Tally the lines below that contain the word "will", then give the tally and nothing more.

------------------------------------------------------------

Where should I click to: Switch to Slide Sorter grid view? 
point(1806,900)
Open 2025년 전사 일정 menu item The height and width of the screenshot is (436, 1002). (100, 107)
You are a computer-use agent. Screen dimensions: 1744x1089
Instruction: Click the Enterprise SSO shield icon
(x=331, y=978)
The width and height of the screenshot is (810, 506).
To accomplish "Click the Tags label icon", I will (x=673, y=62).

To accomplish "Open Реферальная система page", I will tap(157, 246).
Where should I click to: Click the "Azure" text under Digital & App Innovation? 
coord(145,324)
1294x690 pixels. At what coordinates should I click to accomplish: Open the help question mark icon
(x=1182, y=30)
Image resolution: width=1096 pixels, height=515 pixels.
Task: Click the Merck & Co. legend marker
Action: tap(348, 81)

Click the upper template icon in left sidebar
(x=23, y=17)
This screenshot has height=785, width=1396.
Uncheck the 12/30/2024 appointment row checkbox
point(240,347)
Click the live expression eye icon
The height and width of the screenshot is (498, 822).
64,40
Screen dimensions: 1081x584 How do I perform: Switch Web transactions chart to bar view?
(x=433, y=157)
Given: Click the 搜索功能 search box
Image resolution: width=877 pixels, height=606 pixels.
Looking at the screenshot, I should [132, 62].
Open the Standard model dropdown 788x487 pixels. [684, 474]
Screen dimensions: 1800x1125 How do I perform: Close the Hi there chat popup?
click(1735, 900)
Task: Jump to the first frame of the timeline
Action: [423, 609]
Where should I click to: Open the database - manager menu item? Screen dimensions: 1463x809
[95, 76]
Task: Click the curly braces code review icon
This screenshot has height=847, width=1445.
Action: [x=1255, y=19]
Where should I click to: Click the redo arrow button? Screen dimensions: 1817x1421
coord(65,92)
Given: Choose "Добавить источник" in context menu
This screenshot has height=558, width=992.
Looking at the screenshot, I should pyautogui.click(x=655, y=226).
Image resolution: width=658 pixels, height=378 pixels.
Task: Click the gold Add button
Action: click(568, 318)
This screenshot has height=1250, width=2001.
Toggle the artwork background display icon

------------------------------------------------------------

**Solution to this problem:** 2